I see you now! Where will you hide?
I'll crush you in all your arrogance.[8]
Thus, since whatever harms we face are the fault of this demon of self-grasping, we must do whatever we can to tame it. As Shawopa said: "Today, in this short life, subjugate this demon, I beg you."
Someone whose intentions and actions are directed towards securing their own wellbeing warrants the name of 'layperson'; while someone whose intentions and actions are directed towards the benefit of others is worthy of the name of a Dharma practitioner. Let us therefore avoid and adopt according to Geshe Ben's tradition. For it was Geshe Ben who said, "Now I shall hold the spear of the antidote at the gateway of the mind. If it is vigilant, I shall be vigilant too. If it is relaxed, I shall relax as well."
Viewing self-grasping as the enemy and avoiding it is what Shawopa called "the Dharma of exorcising the demon."[9] So that we might regard self-grasping as the enemy and embrace the cherishing of others instead, the root text says:
Meditate on the great kindness of all.
Generally speaking, all beings have been our kind parents in the course of beginningless time. They were thus very kind to us in the past. In addition, the attainment of unsurpassable enlightenment also depends on sentient beings. As Introduction to the Bodhisattva's Way of Life says:
Given that a buddha's qualities are gained
In dependence on ordinary beings and buddhas alike,
What sense is there in honouring only buddhas
While not respecting these ordinary beings?[10]

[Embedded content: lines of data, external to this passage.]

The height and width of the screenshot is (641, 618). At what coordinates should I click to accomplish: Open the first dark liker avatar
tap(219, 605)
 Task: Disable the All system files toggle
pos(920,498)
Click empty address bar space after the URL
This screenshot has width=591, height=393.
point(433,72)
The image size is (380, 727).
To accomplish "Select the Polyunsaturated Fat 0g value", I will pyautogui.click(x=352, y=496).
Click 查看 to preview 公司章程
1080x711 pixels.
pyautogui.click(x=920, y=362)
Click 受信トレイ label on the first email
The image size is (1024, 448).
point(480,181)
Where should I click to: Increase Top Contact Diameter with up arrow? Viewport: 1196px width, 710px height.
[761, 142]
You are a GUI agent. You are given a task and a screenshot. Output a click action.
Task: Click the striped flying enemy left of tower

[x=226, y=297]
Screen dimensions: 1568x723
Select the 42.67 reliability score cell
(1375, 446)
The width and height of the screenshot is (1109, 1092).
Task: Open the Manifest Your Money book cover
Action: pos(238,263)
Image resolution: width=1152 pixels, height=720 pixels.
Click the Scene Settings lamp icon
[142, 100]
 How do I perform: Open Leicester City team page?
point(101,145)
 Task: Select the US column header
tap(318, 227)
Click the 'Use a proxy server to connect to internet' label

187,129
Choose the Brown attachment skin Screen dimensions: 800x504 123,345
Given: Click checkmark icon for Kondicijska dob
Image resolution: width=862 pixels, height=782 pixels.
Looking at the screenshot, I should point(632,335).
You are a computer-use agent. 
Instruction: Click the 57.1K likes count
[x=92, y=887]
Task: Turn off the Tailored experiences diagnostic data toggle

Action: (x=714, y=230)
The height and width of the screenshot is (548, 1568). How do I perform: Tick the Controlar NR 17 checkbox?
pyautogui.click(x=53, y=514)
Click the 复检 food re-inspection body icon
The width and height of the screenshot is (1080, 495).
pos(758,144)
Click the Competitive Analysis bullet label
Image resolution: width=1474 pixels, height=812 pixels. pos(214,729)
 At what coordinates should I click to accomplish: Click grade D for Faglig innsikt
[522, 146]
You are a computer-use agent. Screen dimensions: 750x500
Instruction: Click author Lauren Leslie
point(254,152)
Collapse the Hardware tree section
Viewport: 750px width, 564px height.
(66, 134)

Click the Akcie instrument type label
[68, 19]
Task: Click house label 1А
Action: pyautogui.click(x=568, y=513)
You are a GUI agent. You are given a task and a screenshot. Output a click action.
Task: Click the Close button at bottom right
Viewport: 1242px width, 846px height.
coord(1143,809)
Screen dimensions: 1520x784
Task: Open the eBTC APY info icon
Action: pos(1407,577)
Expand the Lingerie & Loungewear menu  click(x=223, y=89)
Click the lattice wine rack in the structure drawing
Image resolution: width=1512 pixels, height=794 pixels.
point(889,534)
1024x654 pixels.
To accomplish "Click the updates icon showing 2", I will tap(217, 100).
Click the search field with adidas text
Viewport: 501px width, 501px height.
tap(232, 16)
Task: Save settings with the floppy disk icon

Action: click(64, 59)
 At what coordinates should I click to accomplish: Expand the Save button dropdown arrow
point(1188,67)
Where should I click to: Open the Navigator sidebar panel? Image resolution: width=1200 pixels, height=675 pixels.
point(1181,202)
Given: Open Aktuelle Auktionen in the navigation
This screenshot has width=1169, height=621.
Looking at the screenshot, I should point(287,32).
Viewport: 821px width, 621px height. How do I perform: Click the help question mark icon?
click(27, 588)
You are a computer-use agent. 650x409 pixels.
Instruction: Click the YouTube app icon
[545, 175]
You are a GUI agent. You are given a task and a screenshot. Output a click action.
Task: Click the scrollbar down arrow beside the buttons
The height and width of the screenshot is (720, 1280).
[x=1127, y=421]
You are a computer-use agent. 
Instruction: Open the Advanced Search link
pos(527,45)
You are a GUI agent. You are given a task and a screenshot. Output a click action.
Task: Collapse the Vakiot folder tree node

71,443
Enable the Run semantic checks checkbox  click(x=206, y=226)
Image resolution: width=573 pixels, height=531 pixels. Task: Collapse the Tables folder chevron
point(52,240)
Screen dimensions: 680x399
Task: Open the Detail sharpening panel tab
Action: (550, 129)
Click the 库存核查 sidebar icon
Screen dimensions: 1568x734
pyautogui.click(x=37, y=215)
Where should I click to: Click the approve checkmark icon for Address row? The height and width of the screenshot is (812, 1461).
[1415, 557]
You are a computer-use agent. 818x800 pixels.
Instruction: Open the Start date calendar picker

For someone training to accomplish buddhahood, buddhas and sentient beings are equal in the extent of their kindness. We must therefore cultivate intense love and compassion for sentient beings; we must take on their negativity and suffering, and give them our happiness and virtue. Should we encounter harmful people or non-human beings in particular, let us consider how these harmdoers have been our mother repeatedly throughout beginningless time. At those times, they did not shy away from unwholesome actions, suffering and gossip in order to secure our wellbeing. This brought them various forms of suffering in saṃsāra. Now, through the power of delusion, they do not recognize us, dear relatives from the past. Indeed, inspired by our own bad karma, they commit the negative act of harming us, which will only lead them to further suffering in the future. Consider, therefore, how they have long endured suffering for our sake and how they will continue to do so in the future, and cultivate intense compassion for them. Think: "In the past, I only did them harm. Now, I shall dispel all their hurt and bring about their benefit!" And meditate intensively on tonglen—giving and taking.
Do whatever you can to benefit visible beings, such as humans or dogs, directly. Even if you cannot do this, at least make the wish that they might be free from suffering, gain happiness and swiftly attain enlightenment. Make this heartfelt aspiration and even recite it aloud. Generate the intention that whatever virtuous acts you perform from now on will be for their sake.
If the harmdoer is a god or a spirit, think: Throughout beginningless time, I have consumed your flesh and blood, so now in return I offer you my own flesh, blood and so on. Mentally dissect your body in the presence of the harmdoer and surrender it by thinking and even saying aloud, "Eat my flesh and bones! Drink my blood!" Consider that the harmdoer's hunger and thirst are pacified through the consumption of your flesh. Unadulterated bliss fills their body and mind, and they master twofold bodhicitta. Imagine that you offer your body to all the gods and spirits that consume flesh and blood in just the same way and that they all become satisfied, happy and virtuous.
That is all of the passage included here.